Prediction intervals provide a range of values where we can expect future observations to fall for a given value of the predictor. Prediction intervals are useful when we are interested in using the model to predict individual values of the response.
The Demonstrate Regression simulation illustrated that estimates of the true slope can vary from sample to sample. There can be a large difference in the slope from one sample to another. Our slope estimate, 0.5283, is a point estimate for the true, unknown slope. So we use a confidence interval to provide a range of values for the true slope.
For our example, the average increase in Removal for every 1-unit increase in OD is between 0.462 and 0.595.
The confidence interval for the slope provides an additional test for size of the slope coefficient. This might be easier to interpret and explain than a p-value. Because our confidence interval does not contain zero, we can conclude that the true slope is nonzero.

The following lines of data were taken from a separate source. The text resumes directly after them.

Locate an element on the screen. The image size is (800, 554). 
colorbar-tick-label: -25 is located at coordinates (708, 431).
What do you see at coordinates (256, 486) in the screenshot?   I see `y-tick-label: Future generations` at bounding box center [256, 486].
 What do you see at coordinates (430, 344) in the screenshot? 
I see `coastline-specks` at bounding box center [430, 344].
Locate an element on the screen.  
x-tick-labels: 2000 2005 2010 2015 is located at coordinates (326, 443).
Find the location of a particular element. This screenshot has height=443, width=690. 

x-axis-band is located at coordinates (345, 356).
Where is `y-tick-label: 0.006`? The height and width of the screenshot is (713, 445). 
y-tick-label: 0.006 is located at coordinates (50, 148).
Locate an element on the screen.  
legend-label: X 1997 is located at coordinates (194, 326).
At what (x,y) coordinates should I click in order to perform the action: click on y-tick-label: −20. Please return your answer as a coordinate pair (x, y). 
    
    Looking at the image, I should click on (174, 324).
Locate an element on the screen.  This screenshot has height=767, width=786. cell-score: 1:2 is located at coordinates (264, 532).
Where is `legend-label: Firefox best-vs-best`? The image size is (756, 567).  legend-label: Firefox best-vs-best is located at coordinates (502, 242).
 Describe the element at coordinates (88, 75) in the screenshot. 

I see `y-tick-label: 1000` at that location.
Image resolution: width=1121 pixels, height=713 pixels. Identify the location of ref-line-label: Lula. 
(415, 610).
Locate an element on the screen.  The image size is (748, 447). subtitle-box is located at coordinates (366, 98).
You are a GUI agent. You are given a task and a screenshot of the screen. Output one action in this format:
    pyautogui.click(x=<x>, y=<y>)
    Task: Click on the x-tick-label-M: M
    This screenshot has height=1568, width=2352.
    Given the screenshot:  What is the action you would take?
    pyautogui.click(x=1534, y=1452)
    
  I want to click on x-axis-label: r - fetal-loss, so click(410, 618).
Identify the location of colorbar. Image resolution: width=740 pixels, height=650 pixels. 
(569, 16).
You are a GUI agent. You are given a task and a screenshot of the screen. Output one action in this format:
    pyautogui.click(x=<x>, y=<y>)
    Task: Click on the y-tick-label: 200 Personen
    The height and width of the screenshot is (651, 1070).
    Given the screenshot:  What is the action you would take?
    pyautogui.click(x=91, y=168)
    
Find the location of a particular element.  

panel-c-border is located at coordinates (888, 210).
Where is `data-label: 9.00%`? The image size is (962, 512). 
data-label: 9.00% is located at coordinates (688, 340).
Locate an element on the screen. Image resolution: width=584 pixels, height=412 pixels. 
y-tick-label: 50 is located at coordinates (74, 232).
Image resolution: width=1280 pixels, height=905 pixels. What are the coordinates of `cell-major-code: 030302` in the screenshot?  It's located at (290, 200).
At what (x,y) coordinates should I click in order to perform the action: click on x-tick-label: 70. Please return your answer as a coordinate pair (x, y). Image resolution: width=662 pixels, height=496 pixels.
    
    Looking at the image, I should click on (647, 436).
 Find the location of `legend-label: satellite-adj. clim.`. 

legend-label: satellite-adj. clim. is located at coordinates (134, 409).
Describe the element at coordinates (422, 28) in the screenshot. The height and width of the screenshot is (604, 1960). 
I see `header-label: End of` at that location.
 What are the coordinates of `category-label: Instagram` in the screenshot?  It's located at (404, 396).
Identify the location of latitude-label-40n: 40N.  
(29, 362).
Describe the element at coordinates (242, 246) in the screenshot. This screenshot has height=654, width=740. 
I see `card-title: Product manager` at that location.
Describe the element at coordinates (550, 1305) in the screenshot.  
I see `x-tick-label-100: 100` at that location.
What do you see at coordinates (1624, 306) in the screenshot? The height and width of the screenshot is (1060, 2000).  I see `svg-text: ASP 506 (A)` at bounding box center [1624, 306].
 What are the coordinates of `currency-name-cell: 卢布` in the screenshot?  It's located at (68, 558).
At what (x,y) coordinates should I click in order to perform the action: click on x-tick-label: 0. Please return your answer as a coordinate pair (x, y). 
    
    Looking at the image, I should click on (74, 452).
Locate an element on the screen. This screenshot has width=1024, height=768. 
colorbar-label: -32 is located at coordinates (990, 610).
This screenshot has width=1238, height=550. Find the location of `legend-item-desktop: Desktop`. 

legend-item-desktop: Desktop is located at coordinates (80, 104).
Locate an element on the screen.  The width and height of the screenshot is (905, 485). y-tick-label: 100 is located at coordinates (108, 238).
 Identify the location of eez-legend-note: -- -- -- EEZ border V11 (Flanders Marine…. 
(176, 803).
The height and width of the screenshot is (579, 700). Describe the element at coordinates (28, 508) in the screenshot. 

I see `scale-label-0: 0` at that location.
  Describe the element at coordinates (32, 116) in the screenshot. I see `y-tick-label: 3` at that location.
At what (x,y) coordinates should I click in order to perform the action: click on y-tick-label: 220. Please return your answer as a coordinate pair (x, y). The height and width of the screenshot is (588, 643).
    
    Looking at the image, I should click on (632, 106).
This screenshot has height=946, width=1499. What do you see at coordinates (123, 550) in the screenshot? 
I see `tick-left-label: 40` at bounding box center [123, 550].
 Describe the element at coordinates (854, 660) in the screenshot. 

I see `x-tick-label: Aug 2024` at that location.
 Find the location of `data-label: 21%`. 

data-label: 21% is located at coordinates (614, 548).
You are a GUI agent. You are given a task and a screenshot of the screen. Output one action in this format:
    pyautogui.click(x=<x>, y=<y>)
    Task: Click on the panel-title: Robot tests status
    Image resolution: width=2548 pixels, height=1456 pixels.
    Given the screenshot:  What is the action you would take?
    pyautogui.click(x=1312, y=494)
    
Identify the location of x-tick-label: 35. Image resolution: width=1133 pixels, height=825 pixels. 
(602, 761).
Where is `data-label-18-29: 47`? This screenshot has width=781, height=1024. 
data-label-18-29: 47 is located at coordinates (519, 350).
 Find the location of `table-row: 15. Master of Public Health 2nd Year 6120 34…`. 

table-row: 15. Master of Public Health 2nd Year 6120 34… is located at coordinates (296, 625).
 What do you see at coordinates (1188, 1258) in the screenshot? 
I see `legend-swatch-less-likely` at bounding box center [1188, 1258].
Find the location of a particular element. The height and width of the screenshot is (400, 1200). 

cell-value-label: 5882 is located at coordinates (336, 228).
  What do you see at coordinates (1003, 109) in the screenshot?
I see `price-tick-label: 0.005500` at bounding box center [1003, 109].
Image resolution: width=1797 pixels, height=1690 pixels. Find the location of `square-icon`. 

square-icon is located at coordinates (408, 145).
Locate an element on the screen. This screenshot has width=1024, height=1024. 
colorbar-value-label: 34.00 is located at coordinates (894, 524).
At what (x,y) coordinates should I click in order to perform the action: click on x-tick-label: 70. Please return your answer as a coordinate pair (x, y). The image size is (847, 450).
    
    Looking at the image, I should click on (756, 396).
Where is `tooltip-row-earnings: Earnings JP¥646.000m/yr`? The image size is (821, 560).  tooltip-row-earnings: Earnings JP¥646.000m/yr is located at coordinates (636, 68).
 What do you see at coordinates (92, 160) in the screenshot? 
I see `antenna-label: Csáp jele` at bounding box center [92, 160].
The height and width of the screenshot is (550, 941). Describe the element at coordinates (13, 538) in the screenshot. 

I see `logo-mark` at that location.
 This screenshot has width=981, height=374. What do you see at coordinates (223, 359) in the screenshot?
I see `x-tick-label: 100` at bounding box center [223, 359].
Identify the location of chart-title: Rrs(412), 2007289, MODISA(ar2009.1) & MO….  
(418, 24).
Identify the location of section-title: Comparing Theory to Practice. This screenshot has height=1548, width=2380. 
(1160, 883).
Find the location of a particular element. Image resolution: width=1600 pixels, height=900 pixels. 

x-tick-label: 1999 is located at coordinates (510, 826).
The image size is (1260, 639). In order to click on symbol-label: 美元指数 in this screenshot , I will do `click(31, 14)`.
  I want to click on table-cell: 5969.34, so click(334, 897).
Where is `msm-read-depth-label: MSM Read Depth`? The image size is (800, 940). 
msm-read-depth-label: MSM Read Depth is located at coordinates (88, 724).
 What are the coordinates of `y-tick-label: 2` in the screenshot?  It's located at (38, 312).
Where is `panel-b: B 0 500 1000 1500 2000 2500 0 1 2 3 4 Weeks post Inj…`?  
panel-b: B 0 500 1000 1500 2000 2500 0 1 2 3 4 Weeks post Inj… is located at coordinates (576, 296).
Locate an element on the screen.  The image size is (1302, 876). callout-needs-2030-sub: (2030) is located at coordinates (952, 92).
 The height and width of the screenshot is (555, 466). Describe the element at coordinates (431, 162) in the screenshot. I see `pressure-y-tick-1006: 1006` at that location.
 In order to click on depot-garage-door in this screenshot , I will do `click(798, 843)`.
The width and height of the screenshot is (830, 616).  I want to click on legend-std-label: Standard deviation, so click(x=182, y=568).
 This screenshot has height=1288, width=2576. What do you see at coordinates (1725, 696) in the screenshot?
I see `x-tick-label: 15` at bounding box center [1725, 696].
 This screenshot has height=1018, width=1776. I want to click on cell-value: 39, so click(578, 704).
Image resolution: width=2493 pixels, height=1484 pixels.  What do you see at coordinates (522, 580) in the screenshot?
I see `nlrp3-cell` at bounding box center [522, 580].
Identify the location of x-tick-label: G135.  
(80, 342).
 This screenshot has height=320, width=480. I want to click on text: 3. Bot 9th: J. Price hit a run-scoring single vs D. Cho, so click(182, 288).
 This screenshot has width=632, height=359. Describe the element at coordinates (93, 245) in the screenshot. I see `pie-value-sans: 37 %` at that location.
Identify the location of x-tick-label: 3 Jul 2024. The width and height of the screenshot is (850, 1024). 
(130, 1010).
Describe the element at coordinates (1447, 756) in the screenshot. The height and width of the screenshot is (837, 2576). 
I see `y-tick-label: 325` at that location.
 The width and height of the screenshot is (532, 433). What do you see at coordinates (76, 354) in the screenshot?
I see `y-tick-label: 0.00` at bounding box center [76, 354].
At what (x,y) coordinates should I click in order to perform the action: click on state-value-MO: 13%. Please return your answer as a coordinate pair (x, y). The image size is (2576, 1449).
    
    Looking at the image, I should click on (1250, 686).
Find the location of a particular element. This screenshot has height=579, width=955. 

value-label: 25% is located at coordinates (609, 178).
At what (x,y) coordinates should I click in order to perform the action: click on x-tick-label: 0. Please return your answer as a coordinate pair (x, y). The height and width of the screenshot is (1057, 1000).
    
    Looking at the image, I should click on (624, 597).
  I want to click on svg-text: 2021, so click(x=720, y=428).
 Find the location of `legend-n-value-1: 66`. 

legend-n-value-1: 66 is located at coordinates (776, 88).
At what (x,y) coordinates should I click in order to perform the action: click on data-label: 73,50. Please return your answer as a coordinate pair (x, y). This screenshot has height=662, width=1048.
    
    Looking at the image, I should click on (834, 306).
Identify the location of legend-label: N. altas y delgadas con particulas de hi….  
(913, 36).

One popular statistic is RSquare, the coefficient of determination. RSquare provides a measure of the strength of the linear relationship between the response and the predictor. In simple linear regression, RSquare is the square of the correlation coefficient, r.
This statistic, which falls between 0 and 1, measures the proportion of the total variation explained by the model.
The closer RSquare is to 1, the more variation that is explained by the model. In our example, 84.8584% of the variation in our response, Removal, is explained by the variable OD.
Note that the value of RSquare can be influenced by a number of factors, so here are a few cautions:
- If there are repeated measurements for the predictor, the maximum possible value of RSquare will be less than 1. So having repeated measurements, which is generally desirable, results in lower values of RSquare.
- Also, as we saw with the correlation coefficient, severe outliers can artificially inflate RSquare.
So, although RSquare is a useful measure, and in general a higher RSquare value is better, there is no cutoff value to use for RSquare that indicates we have a good model. RSquare, and the similar measure RSquare Adjusted, are best used to compare different models on the same data. We describe RSquare Adjusted in the Multiple Linear Regression lesson.